## Task to complete:
A verbatim reproduction of all the entries is needed.

[[ Information provided open ]]

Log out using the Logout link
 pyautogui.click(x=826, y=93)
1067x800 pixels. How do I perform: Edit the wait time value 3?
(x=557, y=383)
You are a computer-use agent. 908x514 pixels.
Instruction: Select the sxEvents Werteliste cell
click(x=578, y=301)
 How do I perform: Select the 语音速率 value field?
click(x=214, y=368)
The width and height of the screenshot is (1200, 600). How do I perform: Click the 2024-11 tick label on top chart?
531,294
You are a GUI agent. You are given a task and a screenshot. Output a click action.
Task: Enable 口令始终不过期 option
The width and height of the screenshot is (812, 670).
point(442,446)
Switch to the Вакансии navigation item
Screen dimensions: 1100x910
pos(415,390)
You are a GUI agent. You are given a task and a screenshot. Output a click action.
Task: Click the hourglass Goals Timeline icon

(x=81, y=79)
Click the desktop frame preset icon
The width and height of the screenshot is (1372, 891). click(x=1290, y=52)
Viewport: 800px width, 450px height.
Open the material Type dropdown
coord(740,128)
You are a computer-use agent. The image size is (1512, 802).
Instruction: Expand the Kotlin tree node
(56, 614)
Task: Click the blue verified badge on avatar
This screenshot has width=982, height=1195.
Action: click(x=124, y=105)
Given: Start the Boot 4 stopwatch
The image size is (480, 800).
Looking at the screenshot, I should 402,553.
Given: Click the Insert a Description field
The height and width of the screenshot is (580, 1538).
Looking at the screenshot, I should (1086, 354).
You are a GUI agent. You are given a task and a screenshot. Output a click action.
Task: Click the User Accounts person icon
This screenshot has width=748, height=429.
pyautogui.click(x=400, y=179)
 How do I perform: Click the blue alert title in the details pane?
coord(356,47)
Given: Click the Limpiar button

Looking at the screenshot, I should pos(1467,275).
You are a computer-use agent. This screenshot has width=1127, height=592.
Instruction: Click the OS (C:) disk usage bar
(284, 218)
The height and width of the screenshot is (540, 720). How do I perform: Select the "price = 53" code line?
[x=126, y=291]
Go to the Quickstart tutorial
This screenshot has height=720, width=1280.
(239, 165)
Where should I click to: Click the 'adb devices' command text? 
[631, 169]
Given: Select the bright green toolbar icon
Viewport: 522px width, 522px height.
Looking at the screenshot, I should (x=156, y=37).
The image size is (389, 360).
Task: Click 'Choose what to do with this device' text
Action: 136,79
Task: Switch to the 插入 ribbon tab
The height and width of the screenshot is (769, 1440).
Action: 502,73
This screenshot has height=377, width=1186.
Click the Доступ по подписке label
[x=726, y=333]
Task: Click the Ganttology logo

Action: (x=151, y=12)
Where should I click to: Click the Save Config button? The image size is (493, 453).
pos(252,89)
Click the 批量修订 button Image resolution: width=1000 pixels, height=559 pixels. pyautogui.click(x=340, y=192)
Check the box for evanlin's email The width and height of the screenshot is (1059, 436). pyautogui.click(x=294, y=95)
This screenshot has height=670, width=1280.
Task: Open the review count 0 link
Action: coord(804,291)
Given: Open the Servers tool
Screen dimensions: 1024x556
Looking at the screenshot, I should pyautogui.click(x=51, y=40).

[[ Information provided closed ]]

## Your response:
Log out using the Logout link
 pyautogui.click(x=826, y=93)
1067x800 pixels. How do I perform: Edit the wait time value 3?
(x=557, y=383)
You are a computer-use agent. 908x514 pixels.
Instruction: Select the sxEvents Werteliste cell
click(x=578, y=301)
 How do I perform: Select the 语音速率 value field?
click(x=214, y=368)
The width and height of the screenshot is (1200, 600). How do I perform: Click the 2024-11 tick label on top chart?
531,294
You are a GUI agent. You are given a task and a screenshot. Output a click action.
Task: Enable 口令始终不过期 option
The width and height of the screenshot is (812, 670).
point(442,446)
Switch to the Вакансии navigation item
Screen dimensions: 1100x910
pos(415,390)
You are a GUI agent. You are given a task and a screenshot. Output a click action.
Task: Click the hourglass Goals Timeline icon

(x=81, y=79)
Click the desktop frame preset icon
The width and height of the screenshot is (1372, 891). click(x=1290, y=52)
Viewport: 800px width, 450px height.
Open the material Type dropdown
coord(740,128)
You are a computer-use agent. The image size is (1512, 802).
Instruction: Expand the Kotlin tree node
(56, 614)
Task: Click the blue verified badge on avatar
This screenshot has width=982, height=1195.
Action: click(x=124, y=105)
Given: Start the Boot 4 stopwatch
The image size is (480, 800).
Looking at the screenshot, I should 402,553.
Given: Click the Insert a Description field
The height and width of the screenshot is (580, 1538).
Looking at the screenshot, I should (1086, 354).
You are a GUI agent. You are given a task and a screenshot. Output a click action.
Task: Click the User Accounts person icon
This screenshot has width=748, height=429.
pyautogui.click(x=400, y=179)
 How do I perform: Click the blue alert title in the details pane?
coord(356,47)
Given: Click the Limpiar button

Looking at the screenshot, I should pos(1467,275).
You are a computer-use agent. This screenshot has width=1127, height=592.
Instruction: Click the OS (C:) disk usage bar
(284, 218)
The height and width of the screenshot is (540, 720). How do I perform: Select the "price = 53" code line?
[x=126, y=291]
Go to the Quickstart tutorial
This screenshot has height=720, width=1280.
(239, 165)
Where should I click to: Click the 'adb devices' command text? 
[631, 169]
Given: Select the bright green toolbar icon
Viewport: 522px width, 522px height.
Looking at the screenshot, I should (x=156, y=37).
The image size is (389, 360).
Task: Click 'Choose what to do with this device' text
Action: 136,79
Task: Switch to the 插入 ribbon tab
The height and width of the screenshot is (769, 1440).
Action: 502,73
This screenshot has height=377, width=1186.
Click the Доступ по подписке label
[x=726, y=333]
Task: Click the Ganttology logo

Action: (x=151, y=12)
Where should I click to: Click the Save Config button? The image size is (493, 453).
pos(252,89)
Click the 批量修订 button Image resolution: width=1000 pixels, height=559 pixels. pyautogui.click(x=340, y=192)
Check the box for evanlin's email The width and height of the screenshot is (1059, 436). pyautogui.click(x=294, y=95)
This screenshot has height=670, width=1280.
Task: Open the review count 0 link
Action: coord(804,291)
Given: Open the Servers tool
Screen dimensions: 1024x556
Looking at the screenshot, I should pyautogui.click(x=51, y=40).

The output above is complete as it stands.